One risk that gets too little attention in fertility consultations is the elevated chance of twins or higher-order multiples when IUI is combined with ovarian stimulation drugs. The whole point of these medications is to encourage your ovaries to develop multiple eggs, but that same mechanism creates the possibility that two or three eggs get fertilized at once. Unlike IVF, where your doctor controls exactly how many embryos are transferred, IUI offers no way to limit fertilization once the sperm are placed.
Research shows that the risk of multiples increases sharply when more than two mature follicles are present at the time of insemination, regardless of which medication was used. The American Society for Reproductive Medicine recommends aiming for ovulation of one or two follicles in most IUI patients.13PubMed Central. Mature Follicle Count and Multiple Gestation Risk Based on Patient Age When monitoring ultrasounds show three or more mature follicles, your doctor may recommend canceling the cycle or converting to IVF, where embryo transfer numbers can be controlled. This is a safety call, not an upsell — twin and triplet pregnancies carry substantially higher rates of preterm birth, low birth weight, and maternal complications. If your clinic isn’t discussing follicle counts at your monitoring appointments, ask.

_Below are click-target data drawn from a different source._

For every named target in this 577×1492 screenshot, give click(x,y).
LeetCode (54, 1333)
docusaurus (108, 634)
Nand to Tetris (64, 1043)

If you’re taking oral or injectable fertility drugs, your clinic will schedule several monitoring appointments in the days leading up to insemination. A typical medicated cycle involves blood draws and transvaginal ultrasounds around cycle day 10 to 12, with possible follow-up scans on days 14 to 16 depending on how quickly your follicles are growing. Some clinics also order baseline bloodwork and an ultrasound on cycle day 3, though recent evidence suggests skipping this step doesn’t affect pregnancy rates or cancellation rates for patients on oral medications.14PubMed Central. Reducing Day 3 Baseline Monitoring Bloodwork and Ultrasound for Patients Undergoing Timed Intercourse and Intrauterine Insemination Treatment Cycles
These appointments serve two purposes: making sure your follicles are developing on schedule and checking that not too many eggs are maturing at once. Your doctor uses the ultrasound measurements and hormone levels to decide exactly when to trigger ovulation and schedule the insemination. The timing precision is what separates a well-managed IUI cycle from a shot in the dark. Each monitoring visit is billed separately, so expect two to four co-pays or co-insurance charges per cycle on top of the procedure and medication costs.